**WHAT THIS TASK INVOLVES**
From the entries below, gather every line containing the string "will".
○ ○ ○ ○
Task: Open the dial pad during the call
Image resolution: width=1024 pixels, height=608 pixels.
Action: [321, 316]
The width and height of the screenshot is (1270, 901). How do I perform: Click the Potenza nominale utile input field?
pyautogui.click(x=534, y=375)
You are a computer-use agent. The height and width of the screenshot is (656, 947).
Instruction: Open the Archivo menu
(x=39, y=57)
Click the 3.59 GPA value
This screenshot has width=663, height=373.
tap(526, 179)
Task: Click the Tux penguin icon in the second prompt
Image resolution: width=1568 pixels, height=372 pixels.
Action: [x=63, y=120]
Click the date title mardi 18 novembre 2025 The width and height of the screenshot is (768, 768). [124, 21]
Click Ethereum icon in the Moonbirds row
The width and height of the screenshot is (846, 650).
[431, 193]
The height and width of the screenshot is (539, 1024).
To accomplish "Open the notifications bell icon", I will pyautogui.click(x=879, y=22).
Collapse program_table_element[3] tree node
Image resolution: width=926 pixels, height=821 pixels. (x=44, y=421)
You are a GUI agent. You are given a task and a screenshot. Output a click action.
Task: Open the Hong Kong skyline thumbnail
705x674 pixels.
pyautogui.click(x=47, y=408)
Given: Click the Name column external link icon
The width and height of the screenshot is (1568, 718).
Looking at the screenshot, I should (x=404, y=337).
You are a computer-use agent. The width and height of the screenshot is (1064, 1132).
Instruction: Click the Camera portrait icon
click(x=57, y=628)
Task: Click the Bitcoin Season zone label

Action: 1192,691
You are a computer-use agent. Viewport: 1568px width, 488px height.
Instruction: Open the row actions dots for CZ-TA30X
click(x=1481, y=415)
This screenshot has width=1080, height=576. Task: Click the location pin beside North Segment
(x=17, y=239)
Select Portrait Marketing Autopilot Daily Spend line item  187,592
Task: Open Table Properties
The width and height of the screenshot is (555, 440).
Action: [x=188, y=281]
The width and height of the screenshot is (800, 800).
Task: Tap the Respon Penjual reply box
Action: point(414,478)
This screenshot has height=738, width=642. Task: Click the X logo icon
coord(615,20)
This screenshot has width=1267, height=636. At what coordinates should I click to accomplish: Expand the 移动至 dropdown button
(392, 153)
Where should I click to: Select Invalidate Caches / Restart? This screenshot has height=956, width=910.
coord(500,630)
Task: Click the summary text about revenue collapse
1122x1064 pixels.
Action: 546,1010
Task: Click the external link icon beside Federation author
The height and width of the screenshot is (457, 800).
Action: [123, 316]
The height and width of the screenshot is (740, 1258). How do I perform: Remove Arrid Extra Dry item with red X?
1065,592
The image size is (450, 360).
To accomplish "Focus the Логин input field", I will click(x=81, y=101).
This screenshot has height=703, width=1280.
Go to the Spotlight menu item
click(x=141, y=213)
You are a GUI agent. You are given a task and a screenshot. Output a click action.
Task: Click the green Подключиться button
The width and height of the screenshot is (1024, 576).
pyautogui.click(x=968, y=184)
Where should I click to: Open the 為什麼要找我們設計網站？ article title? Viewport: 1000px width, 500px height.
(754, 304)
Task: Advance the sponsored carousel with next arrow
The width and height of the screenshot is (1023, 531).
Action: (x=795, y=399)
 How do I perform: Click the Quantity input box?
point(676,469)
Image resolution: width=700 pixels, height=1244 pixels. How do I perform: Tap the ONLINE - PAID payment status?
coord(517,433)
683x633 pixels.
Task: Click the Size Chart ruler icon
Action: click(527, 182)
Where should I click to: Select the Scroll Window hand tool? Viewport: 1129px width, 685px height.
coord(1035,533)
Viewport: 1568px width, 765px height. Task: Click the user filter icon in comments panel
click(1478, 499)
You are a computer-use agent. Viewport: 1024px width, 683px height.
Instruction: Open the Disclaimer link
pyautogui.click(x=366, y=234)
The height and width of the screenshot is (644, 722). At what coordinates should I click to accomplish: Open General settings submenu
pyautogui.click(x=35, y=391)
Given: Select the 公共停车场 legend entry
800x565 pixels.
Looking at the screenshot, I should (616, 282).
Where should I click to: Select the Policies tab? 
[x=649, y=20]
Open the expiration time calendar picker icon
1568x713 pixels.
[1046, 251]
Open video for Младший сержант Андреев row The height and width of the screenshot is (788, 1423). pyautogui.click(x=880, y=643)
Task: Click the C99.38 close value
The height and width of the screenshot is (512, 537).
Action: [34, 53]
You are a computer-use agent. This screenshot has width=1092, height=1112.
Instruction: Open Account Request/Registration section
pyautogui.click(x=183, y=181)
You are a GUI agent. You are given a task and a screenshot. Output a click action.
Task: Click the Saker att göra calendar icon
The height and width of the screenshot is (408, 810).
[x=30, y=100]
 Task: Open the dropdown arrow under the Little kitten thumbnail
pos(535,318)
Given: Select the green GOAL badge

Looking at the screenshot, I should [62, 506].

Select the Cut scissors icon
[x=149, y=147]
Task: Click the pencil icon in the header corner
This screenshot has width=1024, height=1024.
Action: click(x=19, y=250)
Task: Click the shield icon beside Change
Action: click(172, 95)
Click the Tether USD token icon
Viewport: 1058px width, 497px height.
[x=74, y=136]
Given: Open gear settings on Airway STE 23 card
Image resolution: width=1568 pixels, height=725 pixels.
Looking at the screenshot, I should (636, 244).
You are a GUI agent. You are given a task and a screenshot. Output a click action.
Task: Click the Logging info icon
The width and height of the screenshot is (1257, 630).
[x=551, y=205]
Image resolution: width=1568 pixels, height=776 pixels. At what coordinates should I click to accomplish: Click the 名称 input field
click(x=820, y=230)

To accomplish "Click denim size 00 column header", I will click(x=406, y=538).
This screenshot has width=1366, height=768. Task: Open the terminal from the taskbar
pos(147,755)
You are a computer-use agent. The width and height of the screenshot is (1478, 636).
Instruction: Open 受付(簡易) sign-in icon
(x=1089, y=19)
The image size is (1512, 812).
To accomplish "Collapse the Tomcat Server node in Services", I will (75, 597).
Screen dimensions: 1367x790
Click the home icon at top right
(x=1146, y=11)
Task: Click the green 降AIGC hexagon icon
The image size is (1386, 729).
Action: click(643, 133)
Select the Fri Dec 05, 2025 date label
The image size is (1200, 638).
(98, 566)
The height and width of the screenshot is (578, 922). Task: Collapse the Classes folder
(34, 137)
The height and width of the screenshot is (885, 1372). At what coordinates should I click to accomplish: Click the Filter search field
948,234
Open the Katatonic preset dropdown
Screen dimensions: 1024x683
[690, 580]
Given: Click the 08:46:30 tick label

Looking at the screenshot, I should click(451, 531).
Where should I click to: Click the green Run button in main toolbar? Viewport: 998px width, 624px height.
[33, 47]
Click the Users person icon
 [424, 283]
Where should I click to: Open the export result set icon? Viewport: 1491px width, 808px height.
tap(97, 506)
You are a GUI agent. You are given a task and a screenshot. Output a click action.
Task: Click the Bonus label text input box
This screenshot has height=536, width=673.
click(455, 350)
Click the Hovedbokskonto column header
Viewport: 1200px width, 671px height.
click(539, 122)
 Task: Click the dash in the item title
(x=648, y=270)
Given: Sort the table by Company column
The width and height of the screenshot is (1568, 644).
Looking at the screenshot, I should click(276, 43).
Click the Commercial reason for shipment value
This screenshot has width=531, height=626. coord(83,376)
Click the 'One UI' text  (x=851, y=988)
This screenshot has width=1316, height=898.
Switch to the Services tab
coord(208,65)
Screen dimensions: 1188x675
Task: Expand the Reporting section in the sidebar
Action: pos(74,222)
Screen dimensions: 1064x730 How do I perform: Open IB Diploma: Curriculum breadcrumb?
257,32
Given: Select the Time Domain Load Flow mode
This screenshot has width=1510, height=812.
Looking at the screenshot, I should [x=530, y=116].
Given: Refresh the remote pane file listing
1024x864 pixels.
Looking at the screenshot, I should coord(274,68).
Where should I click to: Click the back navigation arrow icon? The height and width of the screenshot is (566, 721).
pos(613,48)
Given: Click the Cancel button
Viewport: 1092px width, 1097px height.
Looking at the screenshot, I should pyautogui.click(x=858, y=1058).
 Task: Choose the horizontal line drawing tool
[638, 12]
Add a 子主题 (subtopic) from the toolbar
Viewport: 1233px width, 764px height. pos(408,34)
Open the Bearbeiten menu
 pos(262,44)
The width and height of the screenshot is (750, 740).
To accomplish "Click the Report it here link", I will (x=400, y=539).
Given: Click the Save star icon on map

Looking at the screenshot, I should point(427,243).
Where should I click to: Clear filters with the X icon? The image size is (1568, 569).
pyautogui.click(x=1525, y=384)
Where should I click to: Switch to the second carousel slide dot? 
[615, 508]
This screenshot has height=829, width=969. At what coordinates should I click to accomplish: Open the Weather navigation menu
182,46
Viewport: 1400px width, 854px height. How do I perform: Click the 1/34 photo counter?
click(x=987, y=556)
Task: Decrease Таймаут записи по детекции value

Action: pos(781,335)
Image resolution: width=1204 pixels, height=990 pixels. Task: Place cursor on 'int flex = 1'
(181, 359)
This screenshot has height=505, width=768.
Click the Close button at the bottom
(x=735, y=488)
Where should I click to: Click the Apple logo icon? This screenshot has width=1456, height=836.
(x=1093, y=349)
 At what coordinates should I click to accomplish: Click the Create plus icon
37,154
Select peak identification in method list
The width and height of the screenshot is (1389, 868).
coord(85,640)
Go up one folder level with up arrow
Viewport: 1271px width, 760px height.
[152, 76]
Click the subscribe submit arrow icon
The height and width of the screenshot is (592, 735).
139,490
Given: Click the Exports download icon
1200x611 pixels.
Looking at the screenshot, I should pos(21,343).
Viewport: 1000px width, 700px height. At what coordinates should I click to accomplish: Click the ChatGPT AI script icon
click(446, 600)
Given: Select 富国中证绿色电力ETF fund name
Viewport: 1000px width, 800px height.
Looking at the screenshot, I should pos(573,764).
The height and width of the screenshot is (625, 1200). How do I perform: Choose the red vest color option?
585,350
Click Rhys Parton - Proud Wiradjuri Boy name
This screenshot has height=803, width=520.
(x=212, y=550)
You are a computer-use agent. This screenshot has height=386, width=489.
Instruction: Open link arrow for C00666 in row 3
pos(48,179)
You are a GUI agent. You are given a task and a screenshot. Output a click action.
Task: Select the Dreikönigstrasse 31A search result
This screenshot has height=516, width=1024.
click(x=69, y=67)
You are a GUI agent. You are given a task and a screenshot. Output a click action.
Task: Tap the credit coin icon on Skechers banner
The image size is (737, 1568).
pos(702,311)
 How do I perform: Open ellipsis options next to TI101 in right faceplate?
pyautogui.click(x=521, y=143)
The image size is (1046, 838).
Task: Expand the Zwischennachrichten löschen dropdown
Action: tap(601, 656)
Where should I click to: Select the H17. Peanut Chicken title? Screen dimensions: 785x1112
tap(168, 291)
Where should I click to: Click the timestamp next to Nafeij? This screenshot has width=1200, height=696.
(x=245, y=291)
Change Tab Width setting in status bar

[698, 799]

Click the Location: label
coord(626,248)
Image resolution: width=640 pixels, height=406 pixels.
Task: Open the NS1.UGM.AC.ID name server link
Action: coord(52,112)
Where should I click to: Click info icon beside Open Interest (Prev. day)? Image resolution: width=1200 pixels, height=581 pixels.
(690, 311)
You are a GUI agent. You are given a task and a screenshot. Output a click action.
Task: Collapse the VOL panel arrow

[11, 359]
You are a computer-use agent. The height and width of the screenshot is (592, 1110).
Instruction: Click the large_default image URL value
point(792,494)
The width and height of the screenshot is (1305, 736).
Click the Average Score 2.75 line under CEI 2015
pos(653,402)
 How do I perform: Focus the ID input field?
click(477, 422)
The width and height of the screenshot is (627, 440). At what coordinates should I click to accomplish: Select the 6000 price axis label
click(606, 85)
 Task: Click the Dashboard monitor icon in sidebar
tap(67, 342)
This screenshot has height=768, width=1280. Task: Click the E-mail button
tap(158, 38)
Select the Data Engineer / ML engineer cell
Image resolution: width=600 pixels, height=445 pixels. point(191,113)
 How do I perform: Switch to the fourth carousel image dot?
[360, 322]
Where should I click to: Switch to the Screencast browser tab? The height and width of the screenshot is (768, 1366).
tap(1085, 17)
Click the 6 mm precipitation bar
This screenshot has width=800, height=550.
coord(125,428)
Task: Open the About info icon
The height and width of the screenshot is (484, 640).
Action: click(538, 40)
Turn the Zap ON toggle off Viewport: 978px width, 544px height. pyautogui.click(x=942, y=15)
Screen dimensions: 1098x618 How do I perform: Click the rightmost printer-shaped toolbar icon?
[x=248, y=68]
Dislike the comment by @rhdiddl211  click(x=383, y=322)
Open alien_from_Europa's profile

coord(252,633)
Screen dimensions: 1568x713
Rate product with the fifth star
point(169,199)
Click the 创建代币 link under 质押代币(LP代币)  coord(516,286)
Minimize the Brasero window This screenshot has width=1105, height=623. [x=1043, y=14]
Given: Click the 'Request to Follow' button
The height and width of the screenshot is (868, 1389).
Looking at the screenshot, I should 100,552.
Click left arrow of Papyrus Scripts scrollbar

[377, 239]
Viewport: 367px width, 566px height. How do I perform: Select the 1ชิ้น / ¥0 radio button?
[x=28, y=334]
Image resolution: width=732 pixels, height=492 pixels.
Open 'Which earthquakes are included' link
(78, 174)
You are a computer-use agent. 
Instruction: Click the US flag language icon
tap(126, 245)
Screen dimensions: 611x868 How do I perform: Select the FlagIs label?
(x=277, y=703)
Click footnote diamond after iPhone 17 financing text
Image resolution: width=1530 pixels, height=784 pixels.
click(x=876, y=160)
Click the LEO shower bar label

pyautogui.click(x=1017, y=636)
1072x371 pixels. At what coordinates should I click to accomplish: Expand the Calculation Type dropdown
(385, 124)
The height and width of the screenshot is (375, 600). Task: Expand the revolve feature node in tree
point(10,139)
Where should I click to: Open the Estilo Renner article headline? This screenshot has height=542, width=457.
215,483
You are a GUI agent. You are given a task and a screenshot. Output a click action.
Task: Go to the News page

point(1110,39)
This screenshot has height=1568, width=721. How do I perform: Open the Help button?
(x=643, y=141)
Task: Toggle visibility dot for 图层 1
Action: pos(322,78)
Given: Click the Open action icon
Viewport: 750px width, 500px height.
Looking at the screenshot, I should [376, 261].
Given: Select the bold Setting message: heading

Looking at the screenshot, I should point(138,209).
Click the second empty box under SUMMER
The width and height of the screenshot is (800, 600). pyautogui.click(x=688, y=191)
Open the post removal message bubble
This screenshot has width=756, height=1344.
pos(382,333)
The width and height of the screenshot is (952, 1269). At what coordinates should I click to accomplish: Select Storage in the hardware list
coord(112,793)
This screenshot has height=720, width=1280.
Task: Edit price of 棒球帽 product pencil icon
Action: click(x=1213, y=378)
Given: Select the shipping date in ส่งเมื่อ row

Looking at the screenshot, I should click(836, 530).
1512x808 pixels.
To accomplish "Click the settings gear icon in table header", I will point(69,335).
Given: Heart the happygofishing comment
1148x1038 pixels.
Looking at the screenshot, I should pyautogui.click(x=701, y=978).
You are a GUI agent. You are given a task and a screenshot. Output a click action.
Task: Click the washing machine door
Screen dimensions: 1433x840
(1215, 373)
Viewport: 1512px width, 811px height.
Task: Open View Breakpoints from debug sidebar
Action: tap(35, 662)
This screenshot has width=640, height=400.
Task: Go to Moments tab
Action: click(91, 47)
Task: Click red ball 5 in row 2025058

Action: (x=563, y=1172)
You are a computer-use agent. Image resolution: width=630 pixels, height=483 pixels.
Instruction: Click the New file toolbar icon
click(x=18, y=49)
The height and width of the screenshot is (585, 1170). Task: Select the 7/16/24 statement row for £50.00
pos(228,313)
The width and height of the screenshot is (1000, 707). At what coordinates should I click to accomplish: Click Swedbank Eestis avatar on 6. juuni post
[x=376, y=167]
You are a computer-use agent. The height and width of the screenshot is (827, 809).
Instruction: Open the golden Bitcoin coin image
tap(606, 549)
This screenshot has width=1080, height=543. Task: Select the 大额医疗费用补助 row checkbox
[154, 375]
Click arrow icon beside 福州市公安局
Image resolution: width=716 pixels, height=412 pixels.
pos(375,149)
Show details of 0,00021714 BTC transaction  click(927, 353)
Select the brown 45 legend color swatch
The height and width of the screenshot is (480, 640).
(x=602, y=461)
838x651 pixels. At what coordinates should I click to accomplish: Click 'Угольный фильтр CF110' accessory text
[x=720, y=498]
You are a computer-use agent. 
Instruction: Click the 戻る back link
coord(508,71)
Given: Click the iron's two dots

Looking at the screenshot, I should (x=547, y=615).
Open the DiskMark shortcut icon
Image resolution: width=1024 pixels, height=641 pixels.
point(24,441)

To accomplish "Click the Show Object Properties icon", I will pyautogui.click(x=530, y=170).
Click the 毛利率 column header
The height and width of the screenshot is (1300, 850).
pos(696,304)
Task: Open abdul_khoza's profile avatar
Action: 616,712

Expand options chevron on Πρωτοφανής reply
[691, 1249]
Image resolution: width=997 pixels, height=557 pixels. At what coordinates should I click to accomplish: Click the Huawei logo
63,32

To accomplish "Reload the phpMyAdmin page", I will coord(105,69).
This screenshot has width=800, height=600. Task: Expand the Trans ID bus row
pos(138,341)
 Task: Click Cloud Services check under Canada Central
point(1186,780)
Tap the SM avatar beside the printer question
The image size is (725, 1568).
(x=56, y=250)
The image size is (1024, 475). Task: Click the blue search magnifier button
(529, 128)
○ ○ ○ ○
**RESULT BELOW**
To accomplish "Open the notifications bell icon", I will pyautogui.click(x=879, y=22).
To accomplish "Focus the Логин input field", I will click(x=81, y=101).
To accomplish "Click denim size 00 column header", I will click(x=406, y=538).
To accomplish "Collapse the Tomcat Server node in Services", I will (75, 597).
To accomplish "Click the Report it here link", I will (x=400, y=539).
To accomplish "Click the settings gear icon in table header", I will point(69,335).
To accomplish "Click the Show Object Properties icon", I will pyautogui.click(x=530, y=170).
To accomplish "Reload the phpMyAdmin page", I will coord(105,69).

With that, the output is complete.